Task description: Give back an exact copy of the lines below, from the first through the line with "Click the 'Great"; please stop there.

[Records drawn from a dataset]
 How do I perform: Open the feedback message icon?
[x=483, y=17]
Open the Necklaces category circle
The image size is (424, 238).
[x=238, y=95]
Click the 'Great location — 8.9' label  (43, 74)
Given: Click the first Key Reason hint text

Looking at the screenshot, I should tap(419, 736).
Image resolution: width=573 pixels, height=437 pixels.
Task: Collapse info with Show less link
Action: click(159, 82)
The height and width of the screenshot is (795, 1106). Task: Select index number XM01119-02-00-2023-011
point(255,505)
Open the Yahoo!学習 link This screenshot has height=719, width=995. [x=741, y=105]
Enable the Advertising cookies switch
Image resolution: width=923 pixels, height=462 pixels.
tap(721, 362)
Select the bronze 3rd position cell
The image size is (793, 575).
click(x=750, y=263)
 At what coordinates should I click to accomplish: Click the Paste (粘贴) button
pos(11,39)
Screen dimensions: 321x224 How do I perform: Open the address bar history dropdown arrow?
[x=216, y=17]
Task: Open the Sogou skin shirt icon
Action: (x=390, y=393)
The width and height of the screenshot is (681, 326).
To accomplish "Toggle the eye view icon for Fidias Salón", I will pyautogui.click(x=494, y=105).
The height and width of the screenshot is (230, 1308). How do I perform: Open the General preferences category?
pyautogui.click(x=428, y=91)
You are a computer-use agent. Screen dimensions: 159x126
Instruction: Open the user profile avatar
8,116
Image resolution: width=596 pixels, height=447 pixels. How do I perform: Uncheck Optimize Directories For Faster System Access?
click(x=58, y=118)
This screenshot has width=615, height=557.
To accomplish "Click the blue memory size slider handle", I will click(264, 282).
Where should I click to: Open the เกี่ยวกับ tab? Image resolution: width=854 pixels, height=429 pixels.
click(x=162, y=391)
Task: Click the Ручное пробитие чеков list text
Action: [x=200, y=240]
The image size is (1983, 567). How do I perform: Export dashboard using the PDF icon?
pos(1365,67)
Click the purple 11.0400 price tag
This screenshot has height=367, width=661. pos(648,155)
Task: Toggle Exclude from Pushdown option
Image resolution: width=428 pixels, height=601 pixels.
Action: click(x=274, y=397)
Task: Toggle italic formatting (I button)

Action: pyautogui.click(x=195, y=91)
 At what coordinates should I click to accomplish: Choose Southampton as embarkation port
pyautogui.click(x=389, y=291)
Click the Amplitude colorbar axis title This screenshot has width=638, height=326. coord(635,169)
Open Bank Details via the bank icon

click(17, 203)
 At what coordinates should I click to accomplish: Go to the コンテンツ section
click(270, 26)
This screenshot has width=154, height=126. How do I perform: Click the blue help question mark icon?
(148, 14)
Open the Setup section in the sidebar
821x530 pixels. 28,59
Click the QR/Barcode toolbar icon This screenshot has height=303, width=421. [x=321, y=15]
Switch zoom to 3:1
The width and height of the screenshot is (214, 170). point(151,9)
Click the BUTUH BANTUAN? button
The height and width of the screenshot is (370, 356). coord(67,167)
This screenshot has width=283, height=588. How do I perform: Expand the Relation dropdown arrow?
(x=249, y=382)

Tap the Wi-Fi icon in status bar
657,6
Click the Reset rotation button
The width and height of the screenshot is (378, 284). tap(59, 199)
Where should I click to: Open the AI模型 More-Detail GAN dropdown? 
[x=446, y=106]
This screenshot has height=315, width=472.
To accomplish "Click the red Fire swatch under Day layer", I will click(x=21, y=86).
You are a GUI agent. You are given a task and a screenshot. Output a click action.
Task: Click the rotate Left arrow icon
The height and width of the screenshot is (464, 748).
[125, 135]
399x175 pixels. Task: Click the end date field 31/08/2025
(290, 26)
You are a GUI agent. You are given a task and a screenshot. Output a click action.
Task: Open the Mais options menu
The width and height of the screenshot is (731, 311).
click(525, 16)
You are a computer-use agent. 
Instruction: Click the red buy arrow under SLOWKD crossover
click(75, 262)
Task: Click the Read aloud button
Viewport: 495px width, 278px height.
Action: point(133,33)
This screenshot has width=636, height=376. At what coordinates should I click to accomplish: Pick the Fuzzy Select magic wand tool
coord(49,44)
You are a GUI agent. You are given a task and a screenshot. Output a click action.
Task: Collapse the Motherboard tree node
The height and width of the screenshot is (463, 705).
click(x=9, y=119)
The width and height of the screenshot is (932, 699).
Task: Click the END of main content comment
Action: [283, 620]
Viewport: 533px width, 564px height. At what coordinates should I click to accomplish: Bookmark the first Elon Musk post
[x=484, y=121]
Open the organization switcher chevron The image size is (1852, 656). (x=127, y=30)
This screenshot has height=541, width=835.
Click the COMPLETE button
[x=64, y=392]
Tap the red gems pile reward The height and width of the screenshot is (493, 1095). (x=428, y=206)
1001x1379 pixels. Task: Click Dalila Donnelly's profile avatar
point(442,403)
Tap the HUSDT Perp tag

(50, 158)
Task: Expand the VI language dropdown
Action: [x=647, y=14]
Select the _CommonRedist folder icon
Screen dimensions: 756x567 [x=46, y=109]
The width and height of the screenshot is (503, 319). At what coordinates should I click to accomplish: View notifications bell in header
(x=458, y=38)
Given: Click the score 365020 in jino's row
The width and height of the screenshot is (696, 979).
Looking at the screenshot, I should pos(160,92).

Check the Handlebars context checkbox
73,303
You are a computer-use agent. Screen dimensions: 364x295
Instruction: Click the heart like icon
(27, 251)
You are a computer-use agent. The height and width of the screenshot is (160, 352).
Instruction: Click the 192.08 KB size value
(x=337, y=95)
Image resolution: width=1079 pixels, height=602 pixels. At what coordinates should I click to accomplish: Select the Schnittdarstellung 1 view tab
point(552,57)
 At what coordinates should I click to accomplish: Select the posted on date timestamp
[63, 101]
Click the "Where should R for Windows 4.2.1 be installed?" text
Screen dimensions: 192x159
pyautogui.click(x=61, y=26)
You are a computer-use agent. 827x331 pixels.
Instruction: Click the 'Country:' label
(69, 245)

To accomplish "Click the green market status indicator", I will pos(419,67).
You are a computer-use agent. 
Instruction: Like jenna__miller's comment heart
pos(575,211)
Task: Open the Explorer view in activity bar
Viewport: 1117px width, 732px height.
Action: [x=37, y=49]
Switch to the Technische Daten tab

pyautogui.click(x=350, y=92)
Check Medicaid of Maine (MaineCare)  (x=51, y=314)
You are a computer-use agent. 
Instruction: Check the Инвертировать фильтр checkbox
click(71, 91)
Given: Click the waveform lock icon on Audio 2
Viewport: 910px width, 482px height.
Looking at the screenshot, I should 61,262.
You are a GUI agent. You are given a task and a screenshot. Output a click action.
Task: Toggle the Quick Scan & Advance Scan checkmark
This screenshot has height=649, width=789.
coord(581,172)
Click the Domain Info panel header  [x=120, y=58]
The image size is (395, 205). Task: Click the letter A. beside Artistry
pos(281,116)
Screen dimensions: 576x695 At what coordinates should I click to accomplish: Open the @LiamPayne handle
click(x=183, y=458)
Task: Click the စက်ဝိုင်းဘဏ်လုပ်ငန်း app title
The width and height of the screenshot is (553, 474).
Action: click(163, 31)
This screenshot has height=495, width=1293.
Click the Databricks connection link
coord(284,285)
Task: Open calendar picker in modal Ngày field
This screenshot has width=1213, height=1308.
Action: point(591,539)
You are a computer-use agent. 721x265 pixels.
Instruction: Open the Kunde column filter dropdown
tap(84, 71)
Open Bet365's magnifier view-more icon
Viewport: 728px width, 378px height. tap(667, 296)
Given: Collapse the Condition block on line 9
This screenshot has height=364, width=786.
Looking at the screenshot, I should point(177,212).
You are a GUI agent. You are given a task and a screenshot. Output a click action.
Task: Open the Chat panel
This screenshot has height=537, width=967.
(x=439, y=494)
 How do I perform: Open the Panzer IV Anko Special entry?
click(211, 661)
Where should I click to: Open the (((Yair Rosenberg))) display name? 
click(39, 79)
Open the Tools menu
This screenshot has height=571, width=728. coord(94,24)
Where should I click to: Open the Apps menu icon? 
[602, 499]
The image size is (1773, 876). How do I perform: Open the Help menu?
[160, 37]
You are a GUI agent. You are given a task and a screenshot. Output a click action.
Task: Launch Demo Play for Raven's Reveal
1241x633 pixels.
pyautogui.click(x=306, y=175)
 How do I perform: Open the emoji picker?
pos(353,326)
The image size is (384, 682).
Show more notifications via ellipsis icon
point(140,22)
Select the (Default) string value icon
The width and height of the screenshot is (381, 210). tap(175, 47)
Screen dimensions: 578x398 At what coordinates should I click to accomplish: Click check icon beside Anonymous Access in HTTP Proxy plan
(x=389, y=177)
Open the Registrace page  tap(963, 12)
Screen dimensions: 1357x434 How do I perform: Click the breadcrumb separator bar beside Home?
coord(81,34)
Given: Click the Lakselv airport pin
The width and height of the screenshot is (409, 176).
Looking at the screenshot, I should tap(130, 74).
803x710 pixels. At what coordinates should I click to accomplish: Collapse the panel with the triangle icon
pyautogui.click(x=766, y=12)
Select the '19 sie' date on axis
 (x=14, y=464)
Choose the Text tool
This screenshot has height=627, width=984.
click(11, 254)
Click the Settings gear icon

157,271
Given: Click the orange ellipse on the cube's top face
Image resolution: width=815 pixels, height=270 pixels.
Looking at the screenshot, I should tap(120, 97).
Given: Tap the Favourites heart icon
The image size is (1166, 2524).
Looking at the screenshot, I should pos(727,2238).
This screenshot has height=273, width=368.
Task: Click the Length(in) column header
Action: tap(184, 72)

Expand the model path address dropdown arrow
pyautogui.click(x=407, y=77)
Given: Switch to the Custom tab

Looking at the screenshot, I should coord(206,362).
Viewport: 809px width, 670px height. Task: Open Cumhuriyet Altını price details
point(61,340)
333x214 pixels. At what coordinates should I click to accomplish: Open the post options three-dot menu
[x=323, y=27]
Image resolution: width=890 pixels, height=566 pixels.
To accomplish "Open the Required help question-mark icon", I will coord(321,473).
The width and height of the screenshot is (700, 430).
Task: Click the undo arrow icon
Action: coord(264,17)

Solution for this problem:
 How do I perform: Open the feedback message icon?
[x=483, y=17]
Open the Necklaces category circle
The image size is (424, 238).
[x=238, y=95]
Click the 'Great location — 8.9' label  (43, 74)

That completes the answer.